Classification of angina pectoris - types and conditions of occurrence, diagnosis
Paroxysmal pain in the heart caused by insufficient blood supply to the myocardium is characteristic of angina pectoris (or angina pectoris). It has many atypical symptoms, a different nature of pain. For this reason, numerous types of illness are classified in medicine.
Disease Classification Basics
There are several classifications of the pathological condition. They are based on the reaction of the myocardium to physical activity, especially the course and development of the disease. Well-known experts have identified and described different types of angina pectoris:
- Braunwald;
- Rizik;
- Kushelevsky B.P. and Kokosov A.N.
One of the classifications belongs to the Canadian Cardiology Society. Specific manifestations of the disease are known when severe pain occurs against a background of spasm of the coronary arteries, while there are no atherosclerotic disorders. This is prinzmetal angina pectoris (or variant). The types of disease are distinguished:
- first appeared;
- progressive;
- stable.
The ICD pathology code is 120. Depending on the type of disease:
- 120.0 - unstable;
- 120.1 - vasospasm is documented;
- 120.8 - other forms;
- 120.9 - unspecified.
Types of angina pectoris
Pain arises against the background of physical and emotional overstrain or outside of these factors (often at night). In the first case, angina pectoris occurs, in the second - dormancy. Other symptoms are added to the pain sensation: irregular heartbeat, suffocation, pallor of the skin. In the medical literature, stable angina pectoris and unstable as subspecies of the disease are distinguished.
Angina pectoris
Transient pain behind the sternum, caused by motor activity or stress, characterizes angina pectoris. The patient's well-being is normalized at rest, the attack stops taking nitroglycerin. This type includes the first occurring pathological condition. Its course and prognosis are different: regression, transition to a stable, progressive one.
Stable
The duration of the disease over 1 month gives reason to talk about stable angina pectoris.

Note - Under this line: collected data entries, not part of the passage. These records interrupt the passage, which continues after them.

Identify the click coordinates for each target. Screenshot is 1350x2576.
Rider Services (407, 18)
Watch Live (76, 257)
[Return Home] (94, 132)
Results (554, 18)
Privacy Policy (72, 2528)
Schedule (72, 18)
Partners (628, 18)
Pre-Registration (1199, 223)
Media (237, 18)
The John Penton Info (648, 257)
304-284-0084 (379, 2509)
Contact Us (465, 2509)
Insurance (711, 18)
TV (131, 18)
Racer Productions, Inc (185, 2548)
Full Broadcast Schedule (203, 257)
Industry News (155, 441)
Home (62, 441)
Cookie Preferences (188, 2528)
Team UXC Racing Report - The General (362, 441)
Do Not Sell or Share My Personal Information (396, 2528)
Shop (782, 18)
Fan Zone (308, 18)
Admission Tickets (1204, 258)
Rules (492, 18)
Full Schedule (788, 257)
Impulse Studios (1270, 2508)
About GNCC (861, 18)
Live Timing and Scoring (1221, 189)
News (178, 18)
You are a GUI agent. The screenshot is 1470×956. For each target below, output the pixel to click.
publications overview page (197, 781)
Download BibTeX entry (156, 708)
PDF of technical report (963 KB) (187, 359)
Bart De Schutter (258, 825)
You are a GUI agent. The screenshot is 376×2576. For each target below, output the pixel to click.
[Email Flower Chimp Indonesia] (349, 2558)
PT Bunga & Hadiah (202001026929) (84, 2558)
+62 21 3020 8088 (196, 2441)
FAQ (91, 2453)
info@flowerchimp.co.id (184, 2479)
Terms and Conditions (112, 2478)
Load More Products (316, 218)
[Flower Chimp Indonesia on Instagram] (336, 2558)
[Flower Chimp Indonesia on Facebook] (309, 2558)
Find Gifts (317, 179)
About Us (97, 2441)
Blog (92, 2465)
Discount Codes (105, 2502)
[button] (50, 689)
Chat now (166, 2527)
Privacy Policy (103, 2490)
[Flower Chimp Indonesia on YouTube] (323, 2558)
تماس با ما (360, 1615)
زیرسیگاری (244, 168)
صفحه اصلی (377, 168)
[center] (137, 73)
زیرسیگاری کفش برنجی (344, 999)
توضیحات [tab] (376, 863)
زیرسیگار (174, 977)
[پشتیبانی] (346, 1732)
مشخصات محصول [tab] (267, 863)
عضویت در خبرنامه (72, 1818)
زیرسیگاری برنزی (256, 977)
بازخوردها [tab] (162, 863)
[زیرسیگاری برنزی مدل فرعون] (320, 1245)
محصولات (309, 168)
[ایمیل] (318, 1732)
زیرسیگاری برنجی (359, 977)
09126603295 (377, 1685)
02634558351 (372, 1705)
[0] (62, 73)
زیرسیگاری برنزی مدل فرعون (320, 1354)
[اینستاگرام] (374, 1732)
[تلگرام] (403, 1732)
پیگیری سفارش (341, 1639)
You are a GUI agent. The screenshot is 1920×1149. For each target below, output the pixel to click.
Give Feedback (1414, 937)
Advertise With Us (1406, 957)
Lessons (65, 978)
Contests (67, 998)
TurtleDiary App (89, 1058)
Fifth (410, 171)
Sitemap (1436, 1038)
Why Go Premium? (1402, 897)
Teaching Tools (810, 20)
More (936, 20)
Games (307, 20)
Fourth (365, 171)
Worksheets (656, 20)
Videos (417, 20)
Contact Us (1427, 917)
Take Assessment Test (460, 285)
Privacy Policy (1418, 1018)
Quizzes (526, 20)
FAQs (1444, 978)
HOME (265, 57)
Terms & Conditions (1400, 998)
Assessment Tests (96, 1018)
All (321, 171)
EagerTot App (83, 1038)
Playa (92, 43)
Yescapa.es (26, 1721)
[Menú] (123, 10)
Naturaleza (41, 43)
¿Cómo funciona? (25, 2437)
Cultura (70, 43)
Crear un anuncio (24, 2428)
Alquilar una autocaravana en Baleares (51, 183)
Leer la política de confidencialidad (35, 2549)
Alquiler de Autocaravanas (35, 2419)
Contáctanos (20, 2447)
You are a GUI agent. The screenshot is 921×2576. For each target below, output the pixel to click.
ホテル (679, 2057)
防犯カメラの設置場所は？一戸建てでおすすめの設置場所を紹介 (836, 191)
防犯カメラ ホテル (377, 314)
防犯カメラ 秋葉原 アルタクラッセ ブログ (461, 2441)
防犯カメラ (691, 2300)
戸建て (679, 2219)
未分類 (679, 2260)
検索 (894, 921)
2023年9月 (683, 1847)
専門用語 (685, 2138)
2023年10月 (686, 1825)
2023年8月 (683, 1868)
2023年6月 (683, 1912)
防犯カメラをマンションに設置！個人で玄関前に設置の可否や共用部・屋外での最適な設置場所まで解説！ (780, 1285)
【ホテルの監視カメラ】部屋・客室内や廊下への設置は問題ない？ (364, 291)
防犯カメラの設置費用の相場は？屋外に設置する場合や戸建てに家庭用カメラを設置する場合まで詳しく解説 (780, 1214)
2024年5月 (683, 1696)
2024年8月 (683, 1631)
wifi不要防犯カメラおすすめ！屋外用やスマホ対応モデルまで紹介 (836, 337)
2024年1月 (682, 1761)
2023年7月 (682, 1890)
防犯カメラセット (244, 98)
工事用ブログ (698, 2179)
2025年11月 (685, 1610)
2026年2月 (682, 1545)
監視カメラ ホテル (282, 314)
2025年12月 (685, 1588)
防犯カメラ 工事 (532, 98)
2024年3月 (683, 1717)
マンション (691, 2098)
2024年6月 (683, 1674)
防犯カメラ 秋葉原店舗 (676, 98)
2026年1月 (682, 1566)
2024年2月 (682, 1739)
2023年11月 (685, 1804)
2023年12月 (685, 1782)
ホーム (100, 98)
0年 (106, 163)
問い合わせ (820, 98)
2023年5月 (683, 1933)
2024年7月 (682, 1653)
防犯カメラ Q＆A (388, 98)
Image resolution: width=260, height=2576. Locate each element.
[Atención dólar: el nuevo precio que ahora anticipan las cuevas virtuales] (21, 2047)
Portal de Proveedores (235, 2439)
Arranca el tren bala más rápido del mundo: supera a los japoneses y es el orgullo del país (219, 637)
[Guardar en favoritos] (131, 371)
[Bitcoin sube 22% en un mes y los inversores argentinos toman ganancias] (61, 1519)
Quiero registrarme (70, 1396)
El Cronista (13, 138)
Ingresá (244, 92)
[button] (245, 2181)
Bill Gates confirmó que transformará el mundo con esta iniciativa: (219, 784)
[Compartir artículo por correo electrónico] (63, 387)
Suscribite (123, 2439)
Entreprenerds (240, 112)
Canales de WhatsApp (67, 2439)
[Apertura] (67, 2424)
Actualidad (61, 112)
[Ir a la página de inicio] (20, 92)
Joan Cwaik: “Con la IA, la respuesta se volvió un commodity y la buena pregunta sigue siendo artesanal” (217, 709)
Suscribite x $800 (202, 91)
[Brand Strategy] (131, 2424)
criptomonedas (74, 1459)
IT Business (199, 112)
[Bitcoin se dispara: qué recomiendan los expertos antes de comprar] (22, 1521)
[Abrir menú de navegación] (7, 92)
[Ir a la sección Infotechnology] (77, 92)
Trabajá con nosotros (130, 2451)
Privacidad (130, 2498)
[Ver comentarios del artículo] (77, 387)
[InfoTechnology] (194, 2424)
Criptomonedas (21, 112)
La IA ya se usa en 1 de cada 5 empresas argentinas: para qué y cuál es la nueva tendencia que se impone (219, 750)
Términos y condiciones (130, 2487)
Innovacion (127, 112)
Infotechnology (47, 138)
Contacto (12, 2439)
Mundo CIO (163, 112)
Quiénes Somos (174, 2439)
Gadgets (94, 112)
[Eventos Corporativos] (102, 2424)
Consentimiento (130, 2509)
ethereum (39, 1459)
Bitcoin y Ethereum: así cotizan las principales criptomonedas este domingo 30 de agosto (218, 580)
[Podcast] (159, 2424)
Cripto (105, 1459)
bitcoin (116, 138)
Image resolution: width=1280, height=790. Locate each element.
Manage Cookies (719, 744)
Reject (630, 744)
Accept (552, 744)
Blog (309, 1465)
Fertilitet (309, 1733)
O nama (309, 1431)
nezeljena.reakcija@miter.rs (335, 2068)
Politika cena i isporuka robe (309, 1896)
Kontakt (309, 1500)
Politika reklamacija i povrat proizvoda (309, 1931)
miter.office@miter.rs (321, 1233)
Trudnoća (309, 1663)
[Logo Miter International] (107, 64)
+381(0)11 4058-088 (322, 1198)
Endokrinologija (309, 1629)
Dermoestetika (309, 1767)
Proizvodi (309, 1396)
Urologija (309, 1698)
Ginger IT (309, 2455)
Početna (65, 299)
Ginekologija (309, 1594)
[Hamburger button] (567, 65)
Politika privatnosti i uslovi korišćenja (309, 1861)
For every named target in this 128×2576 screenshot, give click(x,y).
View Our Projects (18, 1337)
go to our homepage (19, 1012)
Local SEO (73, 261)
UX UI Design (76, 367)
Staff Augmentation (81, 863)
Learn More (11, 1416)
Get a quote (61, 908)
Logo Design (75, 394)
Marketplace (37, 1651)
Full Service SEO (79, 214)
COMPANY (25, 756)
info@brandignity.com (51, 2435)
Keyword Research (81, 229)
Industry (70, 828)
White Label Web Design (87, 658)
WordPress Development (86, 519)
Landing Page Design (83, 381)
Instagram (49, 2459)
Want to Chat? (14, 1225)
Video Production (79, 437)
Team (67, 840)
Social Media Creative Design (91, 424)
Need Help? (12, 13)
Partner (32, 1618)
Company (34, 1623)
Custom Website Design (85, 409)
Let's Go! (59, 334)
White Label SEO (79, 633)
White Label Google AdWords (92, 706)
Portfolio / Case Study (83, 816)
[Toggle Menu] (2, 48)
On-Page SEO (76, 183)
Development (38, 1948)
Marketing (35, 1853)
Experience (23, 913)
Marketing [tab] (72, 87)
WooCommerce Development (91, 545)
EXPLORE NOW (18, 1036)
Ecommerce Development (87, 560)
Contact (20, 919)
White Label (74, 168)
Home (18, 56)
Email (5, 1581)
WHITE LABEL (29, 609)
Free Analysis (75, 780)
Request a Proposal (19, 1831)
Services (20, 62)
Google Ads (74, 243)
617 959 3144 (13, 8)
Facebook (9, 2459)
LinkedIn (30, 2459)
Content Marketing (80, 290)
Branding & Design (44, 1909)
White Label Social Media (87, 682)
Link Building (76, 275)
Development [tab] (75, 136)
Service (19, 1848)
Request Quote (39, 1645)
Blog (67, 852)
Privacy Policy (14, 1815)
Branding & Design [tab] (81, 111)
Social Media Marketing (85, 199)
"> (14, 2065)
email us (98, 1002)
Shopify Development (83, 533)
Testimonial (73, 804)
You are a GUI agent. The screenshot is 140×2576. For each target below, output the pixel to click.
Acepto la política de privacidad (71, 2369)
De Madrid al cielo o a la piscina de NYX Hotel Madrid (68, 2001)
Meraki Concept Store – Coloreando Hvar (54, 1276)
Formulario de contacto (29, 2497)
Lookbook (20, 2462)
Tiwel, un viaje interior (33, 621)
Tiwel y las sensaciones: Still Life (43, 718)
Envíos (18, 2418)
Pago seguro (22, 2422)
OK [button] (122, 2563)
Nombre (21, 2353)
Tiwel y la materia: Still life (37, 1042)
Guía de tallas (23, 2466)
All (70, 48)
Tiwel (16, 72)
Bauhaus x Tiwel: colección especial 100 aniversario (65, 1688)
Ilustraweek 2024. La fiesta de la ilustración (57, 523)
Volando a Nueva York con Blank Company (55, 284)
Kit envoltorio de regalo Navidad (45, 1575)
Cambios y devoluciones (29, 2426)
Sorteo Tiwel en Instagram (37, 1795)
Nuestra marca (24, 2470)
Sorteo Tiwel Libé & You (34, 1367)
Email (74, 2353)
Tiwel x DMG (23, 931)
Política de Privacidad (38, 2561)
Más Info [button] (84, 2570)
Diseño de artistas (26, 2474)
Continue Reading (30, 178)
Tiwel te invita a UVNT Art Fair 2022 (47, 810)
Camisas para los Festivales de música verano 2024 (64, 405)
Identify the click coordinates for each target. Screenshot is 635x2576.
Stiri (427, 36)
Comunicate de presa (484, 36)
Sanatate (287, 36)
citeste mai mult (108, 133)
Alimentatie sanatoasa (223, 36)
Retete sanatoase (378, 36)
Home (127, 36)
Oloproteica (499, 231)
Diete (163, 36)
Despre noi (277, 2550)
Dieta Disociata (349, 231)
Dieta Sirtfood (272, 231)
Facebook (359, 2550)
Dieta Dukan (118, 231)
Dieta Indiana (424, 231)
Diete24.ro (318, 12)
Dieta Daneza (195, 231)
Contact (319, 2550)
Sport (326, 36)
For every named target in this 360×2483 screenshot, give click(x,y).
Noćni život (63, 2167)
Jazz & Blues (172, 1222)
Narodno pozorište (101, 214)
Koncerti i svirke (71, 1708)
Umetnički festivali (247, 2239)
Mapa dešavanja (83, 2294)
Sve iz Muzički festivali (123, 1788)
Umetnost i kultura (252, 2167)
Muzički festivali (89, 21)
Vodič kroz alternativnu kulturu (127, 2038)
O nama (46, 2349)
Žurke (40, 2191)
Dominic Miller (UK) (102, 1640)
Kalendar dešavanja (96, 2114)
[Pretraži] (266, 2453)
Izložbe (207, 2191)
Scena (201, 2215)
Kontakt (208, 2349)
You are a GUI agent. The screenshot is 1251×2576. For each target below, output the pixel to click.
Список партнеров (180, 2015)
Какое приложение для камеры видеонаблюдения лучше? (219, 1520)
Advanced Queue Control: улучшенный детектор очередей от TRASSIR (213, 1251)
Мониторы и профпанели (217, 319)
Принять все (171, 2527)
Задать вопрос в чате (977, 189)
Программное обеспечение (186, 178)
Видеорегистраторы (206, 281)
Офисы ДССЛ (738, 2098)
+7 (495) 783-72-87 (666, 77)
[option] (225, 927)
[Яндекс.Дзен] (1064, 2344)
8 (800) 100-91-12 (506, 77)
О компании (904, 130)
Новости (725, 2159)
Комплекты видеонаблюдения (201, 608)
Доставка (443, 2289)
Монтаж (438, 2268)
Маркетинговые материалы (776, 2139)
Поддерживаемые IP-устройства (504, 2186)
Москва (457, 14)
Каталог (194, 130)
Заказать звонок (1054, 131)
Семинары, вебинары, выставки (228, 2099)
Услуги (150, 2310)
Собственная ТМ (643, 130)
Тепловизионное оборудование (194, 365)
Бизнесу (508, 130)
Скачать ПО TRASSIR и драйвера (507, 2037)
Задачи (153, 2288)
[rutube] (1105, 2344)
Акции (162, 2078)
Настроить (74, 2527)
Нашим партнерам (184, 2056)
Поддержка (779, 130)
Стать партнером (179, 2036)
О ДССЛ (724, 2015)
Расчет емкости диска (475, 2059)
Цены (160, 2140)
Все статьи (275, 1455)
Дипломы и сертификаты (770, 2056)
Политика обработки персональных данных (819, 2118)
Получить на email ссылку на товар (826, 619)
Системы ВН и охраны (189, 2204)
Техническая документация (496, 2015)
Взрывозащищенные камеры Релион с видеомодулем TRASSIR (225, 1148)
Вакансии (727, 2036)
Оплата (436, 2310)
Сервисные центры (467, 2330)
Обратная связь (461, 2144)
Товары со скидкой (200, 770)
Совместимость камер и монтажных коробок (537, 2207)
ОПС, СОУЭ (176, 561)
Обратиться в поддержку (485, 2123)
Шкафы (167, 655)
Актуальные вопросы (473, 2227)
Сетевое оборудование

Each functional class of angina pectoris of this type has a specific characteristic.
Classes |
Signs |
I |
Good exercise tolerance. Pain in the heart occurs against the background of intense and prolonged movements. |
II |
Normal motor activity is limited. The attack occurs when walking on flat terrain at a distance of more than 500 m, climbing stairs above 1 floor. Cold, wind, the first hours after waking up, emotional upheaval are provoking factors. |
III |
Physical activity is sharply reduced. Pain occurs when walking to a distance of 100-200 m, when climbing to 1 floor. |
IV |
A sharp deterioration develops with minimal physical activity: walking less than 100 m, during night sleep, at rest. |
Unstable
An attack of intense, prolonged heart pain is a characteristic of an unstable form of angina pectoris. It either leads to a regression of symptoms (disappearance or reduction) or acute myocardial infarction develops. Four forms of this state are distinguished:
Forms |
Signs |
First emerged |
1-2 months pass from the first pain symptom. In some patients, its consequence is myocardial infarction. With unexpressed symptoms of the development of the disease, the inability to establish the time of the first attack, it goes into a stable form. |
Progressive |
The pains become frequent, prolonged, intense, an increase in the functional class occurs, changes in the cardiogram that were previously absent are recorded. |
Early post-infarction |
The period from 24 hours to 2 weeks (sometimes from 3 days to 4 weeks) after a heart attack is characterized by heart pain. |
Vasospastic (or variant) |
The attack occurs at rest, often during a night's sleep. |
Angina pectoris
Manifestations of the disease, not associated with physical exertion and other provoking factors, are called angina pectoris. Predictably, it is more dangerous, often leads to myocardial infarction. According to the period of the onset of pain, subacute (during the last month), acute (last 48 hours) is distinguished. Its main characteristics:
- unstable;
- IV functional class;
- individual manifestations - variant, post-infarction.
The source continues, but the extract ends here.